Sleep is a natural state of our mind and body during which our muscles heal and our memories are consolidated. It is such a habitual phenomenon that we have been viewing it as another ordinary task in our day-to-day life. However, owing to the current fast-paced, technology-driven generation, we are letting ourselves be sleep-deprived, giving way to serious health concerns such as depression, insomnia, restlessness, apnea and Alzheimer’s. Polysomnography (PSG) studies are used for diagnosing and treating sleep-related disorders. Although the PSG studies are considered as the gold standard, they are obtrusive and do not allow for long-term monitoring. Various wearables have been manufactured to help people monitor their sleep-health. However, these devices have been shown to be inaccurate.

The ubiquitous sensor technology employed by the wearables provides large volumes of data, recorded in the most natural setting of the user. There is an opportunity to make use of the highly available sensor data to model a sleep scoring system that could help individuals monitor their sleep-health from the comfort of their home. In this thesis, we aim to alleviate this problem by attempting to bridge the gap between the highly accurate but obtrusive medical diagnosis (PSG) and the non-intrusive yet inaccurate wearables.

In this work, we propose DeepSleep, a deep neural net-based sleep classification model using an unobtrusive BCG-based heart sensor signal. Our proposed model’s architecture uses the combination of CNN and LSTM layers to perform self-feature extraction and sequential learning respectively.
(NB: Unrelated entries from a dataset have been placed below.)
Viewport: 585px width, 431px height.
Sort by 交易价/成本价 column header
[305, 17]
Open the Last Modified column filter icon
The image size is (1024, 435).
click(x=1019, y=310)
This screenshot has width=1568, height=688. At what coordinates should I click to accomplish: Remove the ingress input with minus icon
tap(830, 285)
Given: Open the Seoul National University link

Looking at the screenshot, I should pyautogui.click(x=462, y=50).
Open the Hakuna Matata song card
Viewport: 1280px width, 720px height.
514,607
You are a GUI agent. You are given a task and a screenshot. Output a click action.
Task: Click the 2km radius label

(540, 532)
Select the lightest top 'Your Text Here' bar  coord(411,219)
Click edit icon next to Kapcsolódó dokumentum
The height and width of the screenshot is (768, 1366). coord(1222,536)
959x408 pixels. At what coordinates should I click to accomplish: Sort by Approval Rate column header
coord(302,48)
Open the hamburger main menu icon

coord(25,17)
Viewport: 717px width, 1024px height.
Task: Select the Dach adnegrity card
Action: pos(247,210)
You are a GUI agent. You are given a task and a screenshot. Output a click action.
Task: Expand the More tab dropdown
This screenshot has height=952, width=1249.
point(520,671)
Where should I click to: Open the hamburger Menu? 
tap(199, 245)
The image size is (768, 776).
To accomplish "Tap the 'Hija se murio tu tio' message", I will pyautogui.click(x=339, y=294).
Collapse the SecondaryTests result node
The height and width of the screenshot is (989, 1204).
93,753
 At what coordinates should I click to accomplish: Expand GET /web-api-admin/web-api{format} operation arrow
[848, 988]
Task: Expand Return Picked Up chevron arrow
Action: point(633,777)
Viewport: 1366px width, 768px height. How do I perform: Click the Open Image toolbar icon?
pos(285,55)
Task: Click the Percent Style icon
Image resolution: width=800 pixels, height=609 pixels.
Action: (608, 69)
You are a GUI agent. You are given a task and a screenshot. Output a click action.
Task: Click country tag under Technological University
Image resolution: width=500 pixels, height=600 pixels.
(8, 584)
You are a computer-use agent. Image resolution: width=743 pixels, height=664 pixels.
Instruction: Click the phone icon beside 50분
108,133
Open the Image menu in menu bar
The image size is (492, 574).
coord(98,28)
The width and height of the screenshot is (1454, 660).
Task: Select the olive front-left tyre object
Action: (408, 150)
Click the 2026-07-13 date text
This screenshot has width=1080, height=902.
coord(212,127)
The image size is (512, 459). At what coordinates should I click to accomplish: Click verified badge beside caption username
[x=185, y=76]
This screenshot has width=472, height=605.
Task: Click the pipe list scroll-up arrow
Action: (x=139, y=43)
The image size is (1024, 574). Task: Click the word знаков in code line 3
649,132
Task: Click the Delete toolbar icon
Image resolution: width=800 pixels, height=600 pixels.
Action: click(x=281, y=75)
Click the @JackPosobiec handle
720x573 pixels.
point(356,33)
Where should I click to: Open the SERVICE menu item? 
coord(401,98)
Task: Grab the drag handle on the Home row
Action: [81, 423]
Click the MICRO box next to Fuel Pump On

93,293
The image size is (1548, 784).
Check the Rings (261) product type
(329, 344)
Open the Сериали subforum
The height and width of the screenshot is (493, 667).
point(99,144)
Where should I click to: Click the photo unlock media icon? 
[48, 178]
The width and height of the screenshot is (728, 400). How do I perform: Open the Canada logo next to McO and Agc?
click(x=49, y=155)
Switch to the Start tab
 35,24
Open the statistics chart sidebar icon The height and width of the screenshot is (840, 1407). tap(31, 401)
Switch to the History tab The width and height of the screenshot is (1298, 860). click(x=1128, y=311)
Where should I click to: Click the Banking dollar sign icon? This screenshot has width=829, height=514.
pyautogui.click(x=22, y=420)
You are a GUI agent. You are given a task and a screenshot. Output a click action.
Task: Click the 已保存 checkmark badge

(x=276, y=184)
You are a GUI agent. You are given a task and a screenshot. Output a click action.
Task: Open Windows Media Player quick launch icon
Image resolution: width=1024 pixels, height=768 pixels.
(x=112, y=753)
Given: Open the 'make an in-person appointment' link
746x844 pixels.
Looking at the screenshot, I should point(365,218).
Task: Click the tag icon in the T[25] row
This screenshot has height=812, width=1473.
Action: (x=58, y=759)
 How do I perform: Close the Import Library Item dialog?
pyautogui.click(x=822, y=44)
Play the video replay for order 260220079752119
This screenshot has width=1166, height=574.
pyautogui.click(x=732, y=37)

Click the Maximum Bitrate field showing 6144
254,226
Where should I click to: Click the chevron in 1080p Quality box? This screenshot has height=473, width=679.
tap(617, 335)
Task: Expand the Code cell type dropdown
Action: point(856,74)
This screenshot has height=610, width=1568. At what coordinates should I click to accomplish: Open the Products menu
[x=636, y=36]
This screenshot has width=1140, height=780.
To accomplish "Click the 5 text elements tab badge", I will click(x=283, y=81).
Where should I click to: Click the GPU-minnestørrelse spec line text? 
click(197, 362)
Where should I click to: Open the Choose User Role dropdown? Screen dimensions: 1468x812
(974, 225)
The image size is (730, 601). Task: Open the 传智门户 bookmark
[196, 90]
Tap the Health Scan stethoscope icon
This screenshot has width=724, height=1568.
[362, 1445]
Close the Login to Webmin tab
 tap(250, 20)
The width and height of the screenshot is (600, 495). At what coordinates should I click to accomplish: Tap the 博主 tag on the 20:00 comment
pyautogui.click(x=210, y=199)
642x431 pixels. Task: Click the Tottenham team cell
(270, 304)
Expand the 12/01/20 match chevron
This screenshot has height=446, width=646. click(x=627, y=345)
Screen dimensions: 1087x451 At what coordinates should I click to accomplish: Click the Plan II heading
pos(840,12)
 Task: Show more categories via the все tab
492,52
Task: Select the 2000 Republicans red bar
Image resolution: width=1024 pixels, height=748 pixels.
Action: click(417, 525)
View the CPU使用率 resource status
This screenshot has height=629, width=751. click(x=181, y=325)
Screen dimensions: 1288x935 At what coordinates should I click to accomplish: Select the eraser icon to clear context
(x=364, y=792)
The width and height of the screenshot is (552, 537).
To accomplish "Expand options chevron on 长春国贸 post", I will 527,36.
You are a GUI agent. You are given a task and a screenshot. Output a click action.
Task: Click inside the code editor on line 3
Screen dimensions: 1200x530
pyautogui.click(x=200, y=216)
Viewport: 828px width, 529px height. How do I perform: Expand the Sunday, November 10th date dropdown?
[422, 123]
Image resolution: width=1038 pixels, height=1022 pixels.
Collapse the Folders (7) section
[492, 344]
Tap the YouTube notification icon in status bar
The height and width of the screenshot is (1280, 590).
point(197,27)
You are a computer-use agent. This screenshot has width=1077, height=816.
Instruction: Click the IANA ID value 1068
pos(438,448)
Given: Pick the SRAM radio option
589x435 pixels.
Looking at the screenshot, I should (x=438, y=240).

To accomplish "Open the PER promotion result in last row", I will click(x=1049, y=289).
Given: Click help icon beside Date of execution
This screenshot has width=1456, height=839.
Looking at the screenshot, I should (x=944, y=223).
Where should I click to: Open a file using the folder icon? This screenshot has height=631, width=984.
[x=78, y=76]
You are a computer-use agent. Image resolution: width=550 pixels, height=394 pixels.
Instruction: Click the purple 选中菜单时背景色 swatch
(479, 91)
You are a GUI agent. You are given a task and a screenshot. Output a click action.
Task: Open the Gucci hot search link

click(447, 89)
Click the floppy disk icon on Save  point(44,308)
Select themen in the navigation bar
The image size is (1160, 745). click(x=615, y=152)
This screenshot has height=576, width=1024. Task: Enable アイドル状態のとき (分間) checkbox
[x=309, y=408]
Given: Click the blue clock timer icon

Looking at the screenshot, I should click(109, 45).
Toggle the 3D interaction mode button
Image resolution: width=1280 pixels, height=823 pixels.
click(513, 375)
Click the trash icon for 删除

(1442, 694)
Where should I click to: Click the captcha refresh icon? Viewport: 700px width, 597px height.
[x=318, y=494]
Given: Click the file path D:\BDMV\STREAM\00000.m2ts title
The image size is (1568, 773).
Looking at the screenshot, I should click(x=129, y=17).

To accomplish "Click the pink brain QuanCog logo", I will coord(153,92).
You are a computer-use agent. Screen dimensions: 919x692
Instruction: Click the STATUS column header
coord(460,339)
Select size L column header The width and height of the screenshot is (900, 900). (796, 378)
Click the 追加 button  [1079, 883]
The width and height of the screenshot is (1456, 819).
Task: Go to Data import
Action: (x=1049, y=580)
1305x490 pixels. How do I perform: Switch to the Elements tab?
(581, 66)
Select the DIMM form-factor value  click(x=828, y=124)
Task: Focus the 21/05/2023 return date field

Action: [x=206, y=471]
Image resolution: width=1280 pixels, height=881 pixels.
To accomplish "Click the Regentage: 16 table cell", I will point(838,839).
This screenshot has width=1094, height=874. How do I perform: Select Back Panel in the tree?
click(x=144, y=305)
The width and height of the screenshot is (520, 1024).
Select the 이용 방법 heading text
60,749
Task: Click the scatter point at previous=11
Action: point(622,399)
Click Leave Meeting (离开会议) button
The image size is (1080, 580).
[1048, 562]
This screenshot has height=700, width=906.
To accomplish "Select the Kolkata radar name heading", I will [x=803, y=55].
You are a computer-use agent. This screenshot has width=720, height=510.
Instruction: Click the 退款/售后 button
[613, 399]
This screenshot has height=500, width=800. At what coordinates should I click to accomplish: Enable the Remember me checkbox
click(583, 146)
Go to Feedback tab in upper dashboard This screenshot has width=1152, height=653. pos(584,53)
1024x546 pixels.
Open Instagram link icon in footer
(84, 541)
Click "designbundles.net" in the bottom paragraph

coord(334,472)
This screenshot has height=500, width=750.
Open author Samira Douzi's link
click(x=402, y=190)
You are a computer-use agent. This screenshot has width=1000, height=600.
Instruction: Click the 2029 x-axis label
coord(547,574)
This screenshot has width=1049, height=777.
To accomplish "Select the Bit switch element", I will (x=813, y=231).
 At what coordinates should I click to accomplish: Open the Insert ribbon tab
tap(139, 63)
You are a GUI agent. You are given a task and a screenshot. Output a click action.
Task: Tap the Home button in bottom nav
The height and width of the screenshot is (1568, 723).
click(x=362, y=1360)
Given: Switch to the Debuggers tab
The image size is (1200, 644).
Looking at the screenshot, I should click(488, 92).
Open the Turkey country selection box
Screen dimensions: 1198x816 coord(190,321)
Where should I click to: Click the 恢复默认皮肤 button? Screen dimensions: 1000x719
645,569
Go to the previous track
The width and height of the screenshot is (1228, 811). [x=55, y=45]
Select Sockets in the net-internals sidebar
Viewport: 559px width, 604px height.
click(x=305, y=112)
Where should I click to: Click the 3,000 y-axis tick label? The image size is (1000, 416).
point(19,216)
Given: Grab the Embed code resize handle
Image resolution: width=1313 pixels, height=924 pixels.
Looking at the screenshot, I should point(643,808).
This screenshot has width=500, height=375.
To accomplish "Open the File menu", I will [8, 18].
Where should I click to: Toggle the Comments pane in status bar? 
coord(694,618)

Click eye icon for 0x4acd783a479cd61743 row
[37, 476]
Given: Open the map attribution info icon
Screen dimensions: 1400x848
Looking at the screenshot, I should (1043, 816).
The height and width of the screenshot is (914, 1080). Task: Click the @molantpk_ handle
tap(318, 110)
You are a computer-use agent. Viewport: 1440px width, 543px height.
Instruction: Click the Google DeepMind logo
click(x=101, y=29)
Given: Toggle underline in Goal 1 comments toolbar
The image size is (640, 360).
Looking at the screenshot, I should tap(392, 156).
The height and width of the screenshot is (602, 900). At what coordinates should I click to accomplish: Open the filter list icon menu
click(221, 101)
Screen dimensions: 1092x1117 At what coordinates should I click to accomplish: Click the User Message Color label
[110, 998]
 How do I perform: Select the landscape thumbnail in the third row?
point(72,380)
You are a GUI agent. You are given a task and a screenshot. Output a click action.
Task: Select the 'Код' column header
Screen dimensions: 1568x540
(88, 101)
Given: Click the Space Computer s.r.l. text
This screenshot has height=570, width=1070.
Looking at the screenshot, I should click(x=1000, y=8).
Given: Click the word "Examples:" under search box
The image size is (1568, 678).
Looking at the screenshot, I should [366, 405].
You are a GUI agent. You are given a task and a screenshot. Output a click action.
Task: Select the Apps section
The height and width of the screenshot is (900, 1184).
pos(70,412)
We show that our model can classify sleep stages with a mean f1-score of 74% using the BCG signal. We employ a 2-phase training strategy to build a pre-trained model to tackle the limited dataset size and test the transferability of the model on other types of heart-signal. With an average classification accuracy of 82% and 63% using ECG and PPG based heart signal respectively, we show that our pre-trained model can be used in the transfer learning setting as well. Lastly, with the help of a user study of 16 subjects, we show that the objective sleep quality metrics correlate with the perceived sleep quality reported by the subjects with a correlation score of 푟 = 0.43.

Although our proposed model’s performance is not yet comparable to the medical standards, we show that it is possible to monitor our sleep-health using the wearable signals with the least domain knowledge and preprocessing techniques. The prediction and performance of our DeepSleep model show that it is able to learn the biological rules of sleep wherein it always follows a Deep or REM stage with a transitional Light stage. Our model treats the classification problem sequentially, thus, identifying important sleep parameters like the onset of sleep cycles and time spent in different sleep stages which are time-dependent factors. Furthermore, our user study, conducted using the SATED questionnaire, provides an insight into the difference in the user’s perceived sleep quality and model’s estimation. It shows that an automated classification system needs to incorporate various external factors such as environmental and ambient conditions to be able to strongly correlate with the perceived or subjective quality. We further discuss the future research gaps and opportunities that could improve the model’s performance and also extend it to other domains like irregular heart-beat and apnea detection. We consider this work to be a starting point for research into sleep and heart health using non-intrusive wearable sensors and deep neural network-based architectures.